WORK INSTRUCTIONS
Write out, please, each line from the one containing "At what coordinates should I click to accomplish: Click" to the final line of the data, both included, exactly and without pictures.

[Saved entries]
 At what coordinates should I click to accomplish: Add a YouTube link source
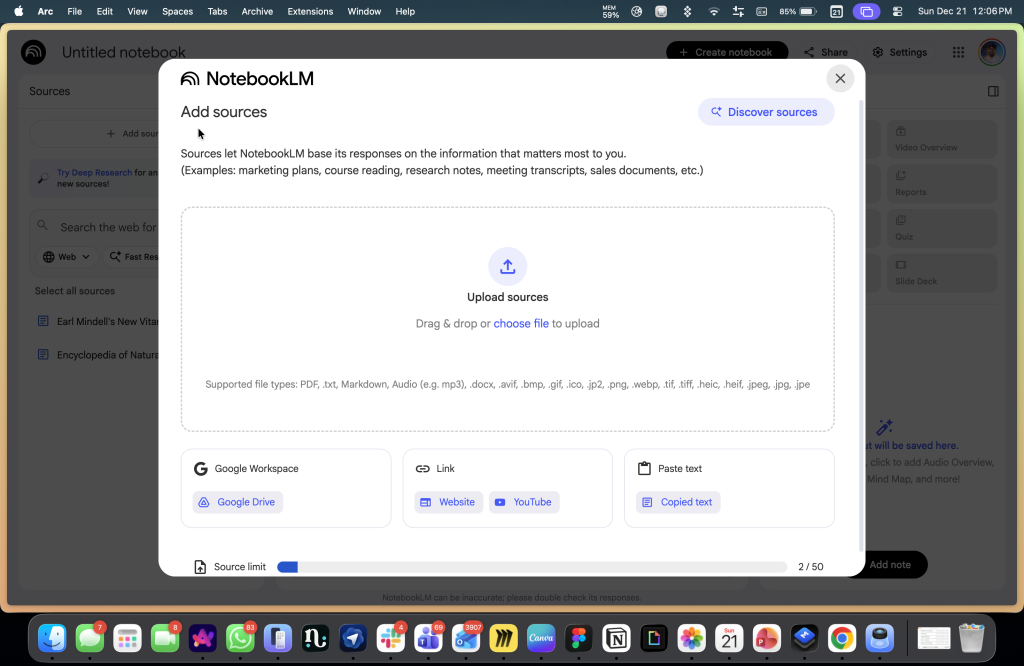click(524, 502)
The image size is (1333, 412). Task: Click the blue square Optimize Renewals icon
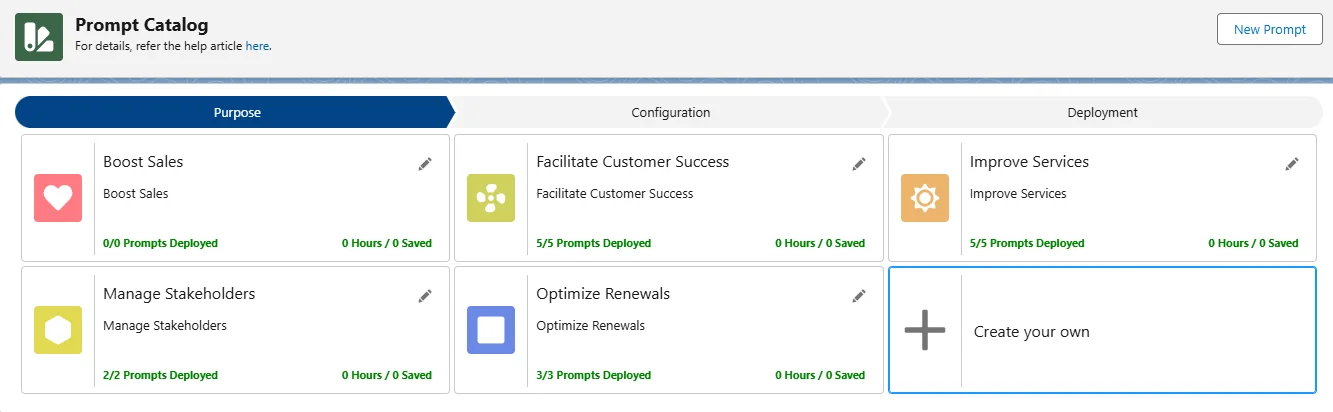[491, 330]
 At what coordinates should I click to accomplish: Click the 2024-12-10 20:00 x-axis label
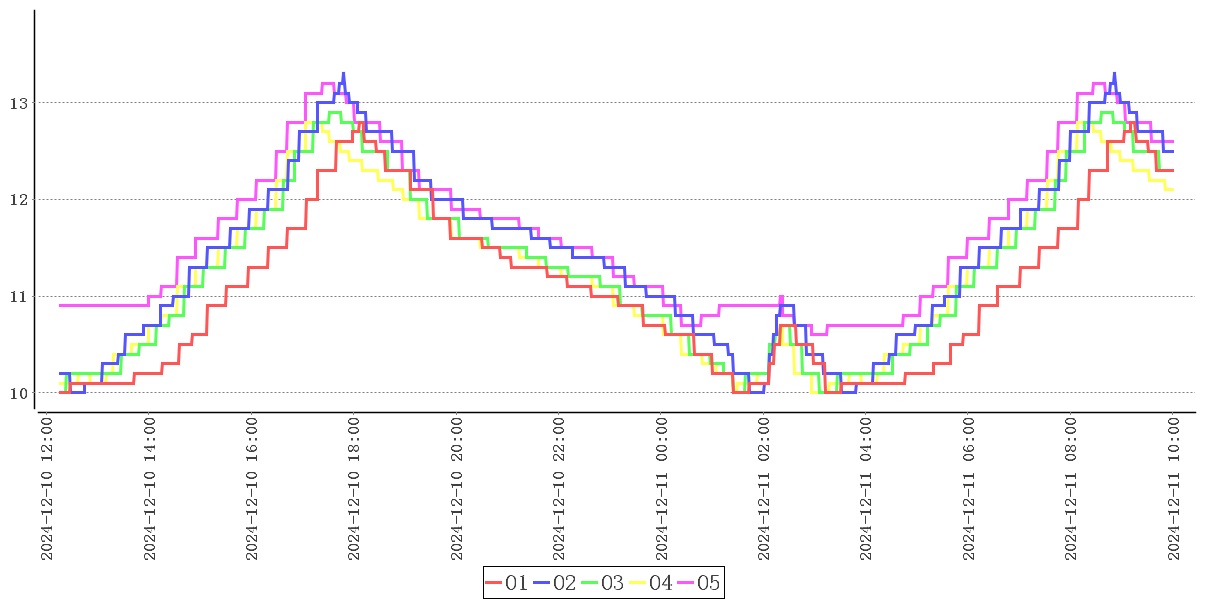pos(456,489)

EXERCISE SOLUTION
 At what coordinates should I click to accomplish: Click the 2024-12-10 20:00 x-axis label
pos(456,489)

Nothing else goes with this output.